Se cumplen veinte años de la muerte de Jaime Sabines, rock star del universo poético mexicano que se nos fue a los 72 años, víctima del cáncer. Sabines nació maduro para la poesía. Cuando publica Horal, siendo un veinteañero chiapaneco, ya es dueño de un lenguaje personalísimo e intransferible, que detecta fielmente el gusto popular y lo ribetea de arte sentimental al alcance de las masas. Eso no le demerita sus abundantes lucimientos: no habrá un equiparable suyo en las nuevas constelaciones de poetas, porque como Efraín Huerta, o en otro sentido Amado Nervo, es víctima de la popularidad inexplicable (toda celebración colectiva es un absurdo). Sin ánimo reduccionista, Sabines es el equivalente en la literarura, de lo que José Alfredo Jiménez fue para la canción vernácula, o José Guadalupe Posadas para la gráfica: personajes de extracción netamente mexicana, de vecindad, cantina y barriada, que no podrían extrapolarse a otras culturas u otros ámbitos.
La inspiración de sus poemas las bebió Sabines del tequila (aunque él prefería el ron, del que podía enumerar cada marca sin titubeos según procedencia de país y región concreta), las absorbió de los gimnasios y las funciones de box, y las ingirió en las fondas de comida corrida y los lupanares. Sin embargo, no ejerce nunca el folclorismo pintoresco. Abreva más del Siglo de Oro español que del romanticismo mexicano (si bien su obra delata una influencia marcada de Salvador Díaz Mirón).
Sabines se sentía cómodo en el olor de multitud: acostumbraba los auditorios masivos con feligreses celebrantes (ahora les dicen fans) y nunca negó, sin alardearlo de más, que su hábitat contradictorio eran los mítines del PRI. Eso no le impidió escribir poemas que rezuman genuina indignación por la masacre de Tlatelolco, ni recurrir a las insubordinaciones del amor: “Yo no lo sé de cierto, pero supongo / que una mujer y un hombre / algún día se quieren, / se van quedando solos poco a poco / algo en su corazón les dice que están / solos”.

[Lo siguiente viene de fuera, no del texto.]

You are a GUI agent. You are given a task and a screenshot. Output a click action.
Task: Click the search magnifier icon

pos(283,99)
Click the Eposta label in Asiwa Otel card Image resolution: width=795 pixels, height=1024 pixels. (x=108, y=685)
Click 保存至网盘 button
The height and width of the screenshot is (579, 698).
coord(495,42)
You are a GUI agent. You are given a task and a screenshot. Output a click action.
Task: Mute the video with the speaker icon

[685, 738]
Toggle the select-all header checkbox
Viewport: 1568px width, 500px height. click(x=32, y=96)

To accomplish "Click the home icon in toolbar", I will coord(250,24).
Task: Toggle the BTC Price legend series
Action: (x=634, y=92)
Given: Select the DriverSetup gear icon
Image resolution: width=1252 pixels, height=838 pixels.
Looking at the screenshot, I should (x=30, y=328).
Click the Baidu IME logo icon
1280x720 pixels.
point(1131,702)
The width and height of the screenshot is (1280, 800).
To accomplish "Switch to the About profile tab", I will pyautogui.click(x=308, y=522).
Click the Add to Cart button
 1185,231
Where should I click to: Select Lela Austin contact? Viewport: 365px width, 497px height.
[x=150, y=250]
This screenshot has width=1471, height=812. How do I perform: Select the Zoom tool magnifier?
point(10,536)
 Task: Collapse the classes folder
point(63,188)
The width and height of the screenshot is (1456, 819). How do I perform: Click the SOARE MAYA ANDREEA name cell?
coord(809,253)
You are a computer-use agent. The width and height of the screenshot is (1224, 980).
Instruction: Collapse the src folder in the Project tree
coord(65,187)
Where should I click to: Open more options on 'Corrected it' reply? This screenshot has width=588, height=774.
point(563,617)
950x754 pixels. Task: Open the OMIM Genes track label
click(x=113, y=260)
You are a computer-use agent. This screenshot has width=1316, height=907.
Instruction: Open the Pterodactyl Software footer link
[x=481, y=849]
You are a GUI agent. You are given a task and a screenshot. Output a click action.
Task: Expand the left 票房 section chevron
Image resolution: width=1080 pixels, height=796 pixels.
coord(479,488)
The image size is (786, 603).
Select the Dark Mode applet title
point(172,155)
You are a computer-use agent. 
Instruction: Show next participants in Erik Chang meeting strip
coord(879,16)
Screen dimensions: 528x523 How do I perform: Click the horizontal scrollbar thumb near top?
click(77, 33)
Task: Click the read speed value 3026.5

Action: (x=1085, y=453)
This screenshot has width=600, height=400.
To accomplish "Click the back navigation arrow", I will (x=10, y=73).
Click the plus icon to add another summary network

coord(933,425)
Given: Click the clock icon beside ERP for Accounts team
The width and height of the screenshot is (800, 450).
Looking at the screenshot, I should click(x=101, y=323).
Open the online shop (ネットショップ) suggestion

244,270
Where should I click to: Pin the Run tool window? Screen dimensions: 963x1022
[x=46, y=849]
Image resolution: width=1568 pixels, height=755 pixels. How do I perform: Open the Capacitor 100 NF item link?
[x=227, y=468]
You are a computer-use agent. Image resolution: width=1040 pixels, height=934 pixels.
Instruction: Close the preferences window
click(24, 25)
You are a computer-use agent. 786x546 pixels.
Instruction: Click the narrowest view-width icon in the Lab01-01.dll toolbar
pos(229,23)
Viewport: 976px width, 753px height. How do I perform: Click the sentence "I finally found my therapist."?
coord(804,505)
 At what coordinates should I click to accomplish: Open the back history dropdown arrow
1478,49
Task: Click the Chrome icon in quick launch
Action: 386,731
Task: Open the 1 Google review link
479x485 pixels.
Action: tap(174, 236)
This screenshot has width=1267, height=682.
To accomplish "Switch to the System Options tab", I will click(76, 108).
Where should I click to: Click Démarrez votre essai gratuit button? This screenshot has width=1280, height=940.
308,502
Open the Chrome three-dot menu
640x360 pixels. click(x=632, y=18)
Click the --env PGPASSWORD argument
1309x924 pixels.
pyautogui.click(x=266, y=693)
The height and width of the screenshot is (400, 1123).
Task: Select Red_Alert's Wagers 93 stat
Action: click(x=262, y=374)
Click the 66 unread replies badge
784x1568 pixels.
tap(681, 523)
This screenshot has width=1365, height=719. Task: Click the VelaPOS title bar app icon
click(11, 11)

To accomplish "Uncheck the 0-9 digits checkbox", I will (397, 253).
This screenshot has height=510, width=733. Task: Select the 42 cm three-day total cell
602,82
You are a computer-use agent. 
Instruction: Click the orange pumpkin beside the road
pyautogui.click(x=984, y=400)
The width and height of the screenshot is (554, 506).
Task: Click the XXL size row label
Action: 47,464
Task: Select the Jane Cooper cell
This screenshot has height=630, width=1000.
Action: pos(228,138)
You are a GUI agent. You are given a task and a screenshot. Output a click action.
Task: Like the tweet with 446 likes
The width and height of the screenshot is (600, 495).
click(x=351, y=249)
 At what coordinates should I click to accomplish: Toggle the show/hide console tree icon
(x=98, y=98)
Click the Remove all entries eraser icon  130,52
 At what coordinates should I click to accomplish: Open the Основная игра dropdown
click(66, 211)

Octavio Paz quiso ser el cantor de la pareja que se aísla en un cerco de amorosa rebeldía, pero fue Sabines, con su emoción descarada, no Paz, con su intelecto gélido, quien convirtió el acto sexual en una demolición de convencionalismos y buenas conciencias. Los amorosos, en la raya de la cursilería, es el poema de los amantes sin sosiego. Y encima de todo, solitarios: “Los amorosos son los insaciables, / los que siempre —¡qué bueno!— / han de estar solos”.
Pasan las décadas y las generaciones y siempre habrá un declamador que en voz alta, de memoria, frente a un público arrobado por los misterios de la lírica, declare la revolución que enciende dos cuerpos desnudos, en el instante eterno de la cópula. Y las hormigas del erotismo que picotean la piel del oficiante: “Cualquier día despiertan, sobre brazos; / Piensan entonces que lo saben todo. / Se ven desnudos y lo saben todo”.
Sabines fue un amasijo de contradicciones: rebelde pero priista, enamorado del poder, pero insumiso, intelectual pero netamente popular, medido en el ritmo clásico y los endecasílabos cuidados, pero desatado en el temperamento. Nada lo retrata mejor que una estrofa sin ancla ni amarres: “¡A la chingada las lágrimas!, dije, / y me puse a llorar / como se ponen a parir”. Sabines es el poeta del corazón, pero no como ente abstracto, sino del órgano verdadero, que a veces late dentro del pecho con desgano, se cansa de tanta arritmia, se le revuelven la sístole y la diástole y a la postre deja de latir, para podrirse de depresión y nostalgia por la muerte, que es la de cada uno y la de todos. Que no descanse en paz, Jaime Sabines, porque su obra inquieta y apasionada no merece la prisión asfixiante del reposo eterno.